— WHAT THIS TASK INVOLVES —
Read through the entries below and return each line with the word "agent".
○ ○ ○ ○
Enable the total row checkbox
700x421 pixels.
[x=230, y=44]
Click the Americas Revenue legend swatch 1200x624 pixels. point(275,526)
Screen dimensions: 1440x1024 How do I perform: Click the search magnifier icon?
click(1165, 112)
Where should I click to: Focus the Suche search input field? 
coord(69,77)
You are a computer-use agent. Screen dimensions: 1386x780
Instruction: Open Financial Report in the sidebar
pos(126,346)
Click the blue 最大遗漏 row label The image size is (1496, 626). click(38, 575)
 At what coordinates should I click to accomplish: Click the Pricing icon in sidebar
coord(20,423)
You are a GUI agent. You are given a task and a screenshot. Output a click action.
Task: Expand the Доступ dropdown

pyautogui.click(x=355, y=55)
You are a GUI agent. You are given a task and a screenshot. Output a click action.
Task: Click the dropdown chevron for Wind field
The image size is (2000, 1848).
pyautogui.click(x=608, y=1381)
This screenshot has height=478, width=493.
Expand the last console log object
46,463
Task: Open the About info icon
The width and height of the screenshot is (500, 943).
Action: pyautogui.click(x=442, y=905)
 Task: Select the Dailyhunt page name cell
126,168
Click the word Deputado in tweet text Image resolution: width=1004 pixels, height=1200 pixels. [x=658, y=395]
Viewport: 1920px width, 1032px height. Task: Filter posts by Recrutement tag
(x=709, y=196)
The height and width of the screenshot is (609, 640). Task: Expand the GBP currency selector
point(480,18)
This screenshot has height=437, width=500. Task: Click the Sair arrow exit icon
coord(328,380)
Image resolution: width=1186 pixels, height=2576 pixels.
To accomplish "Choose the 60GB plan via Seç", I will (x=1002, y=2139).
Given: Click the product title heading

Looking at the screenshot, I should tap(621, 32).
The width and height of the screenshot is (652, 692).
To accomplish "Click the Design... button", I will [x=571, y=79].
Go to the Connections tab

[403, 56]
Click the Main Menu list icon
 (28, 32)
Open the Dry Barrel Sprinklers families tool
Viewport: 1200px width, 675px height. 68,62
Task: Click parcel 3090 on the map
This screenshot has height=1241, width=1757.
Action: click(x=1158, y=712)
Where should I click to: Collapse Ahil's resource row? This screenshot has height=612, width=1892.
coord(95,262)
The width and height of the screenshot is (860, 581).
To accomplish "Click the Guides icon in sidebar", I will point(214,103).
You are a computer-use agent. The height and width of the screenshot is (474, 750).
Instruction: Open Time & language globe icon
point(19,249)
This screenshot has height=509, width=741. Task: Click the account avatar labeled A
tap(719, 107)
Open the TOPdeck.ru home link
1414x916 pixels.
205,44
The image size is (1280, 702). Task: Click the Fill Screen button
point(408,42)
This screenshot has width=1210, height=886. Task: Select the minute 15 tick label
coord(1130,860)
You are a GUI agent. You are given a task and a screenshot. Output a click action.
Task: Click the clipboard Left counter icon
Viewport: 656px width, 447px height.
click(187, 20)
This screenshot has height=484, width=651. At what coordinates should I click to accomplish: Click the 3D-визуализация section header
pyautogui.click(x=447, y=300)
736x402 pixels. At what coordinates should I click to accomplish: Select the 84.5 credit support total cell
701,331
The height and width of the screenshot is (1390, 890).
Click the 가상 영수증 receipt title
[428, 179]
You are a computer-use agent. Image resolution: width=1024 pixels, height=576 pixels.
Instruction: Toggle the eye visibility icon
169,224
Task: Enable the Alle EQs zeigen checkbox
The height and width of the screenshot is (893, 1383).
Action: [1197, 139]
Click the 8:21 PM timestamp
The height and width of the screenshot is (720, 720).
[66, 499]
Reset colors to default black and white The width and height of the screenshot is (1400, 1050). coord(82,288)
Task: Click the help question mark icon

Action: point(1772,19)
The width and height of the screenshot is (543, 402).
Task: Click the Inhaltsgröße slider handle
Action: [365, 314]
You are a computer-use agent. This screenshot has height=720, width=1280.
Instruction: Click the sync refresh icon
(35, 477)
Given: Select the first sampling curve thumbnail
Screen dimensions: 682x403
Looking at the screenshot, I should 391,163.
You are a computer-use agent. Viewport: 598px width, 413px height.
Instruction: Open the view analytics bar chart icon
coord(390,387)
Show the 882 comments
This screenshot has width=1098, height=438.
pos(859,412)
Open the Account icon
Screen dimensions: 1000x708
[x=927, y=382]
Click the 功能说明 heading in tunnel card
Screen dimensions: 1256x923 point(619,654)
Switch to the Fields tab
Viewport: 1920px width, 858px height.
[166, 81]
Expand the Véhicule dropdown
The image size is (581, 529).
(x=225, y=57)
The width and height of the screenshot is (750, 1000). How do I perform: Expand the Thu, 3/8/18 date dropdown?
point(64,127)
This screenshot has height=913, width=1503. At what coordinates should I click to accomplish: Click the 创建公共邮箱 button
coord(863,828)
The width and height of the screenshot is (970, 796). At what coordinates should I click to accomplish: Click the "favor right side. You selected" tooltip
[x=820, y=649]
○ ○ ○ ○
— ANSWER SPACE —
You are a computer-use agent. Screen dimensions: 1386x780
You are a GUI agent. You are given a task and a screenshot. Output a click action.
You are a GUI agent. You are given a task and a screenshot. Output a click action.
You are a computer-use agent. The height and width of the screenshot is (474, 750).
You are a GUI agent. You are given a task and a screenshot. Output a click action.
You are a computer-use agent. Image resolution: width=1024 pixels, height=576 pixels.
You are a computer-use agent. This screenshot has height=720, width=1280.
You are a computer-use agent. Viewport: 598px width, 413px height.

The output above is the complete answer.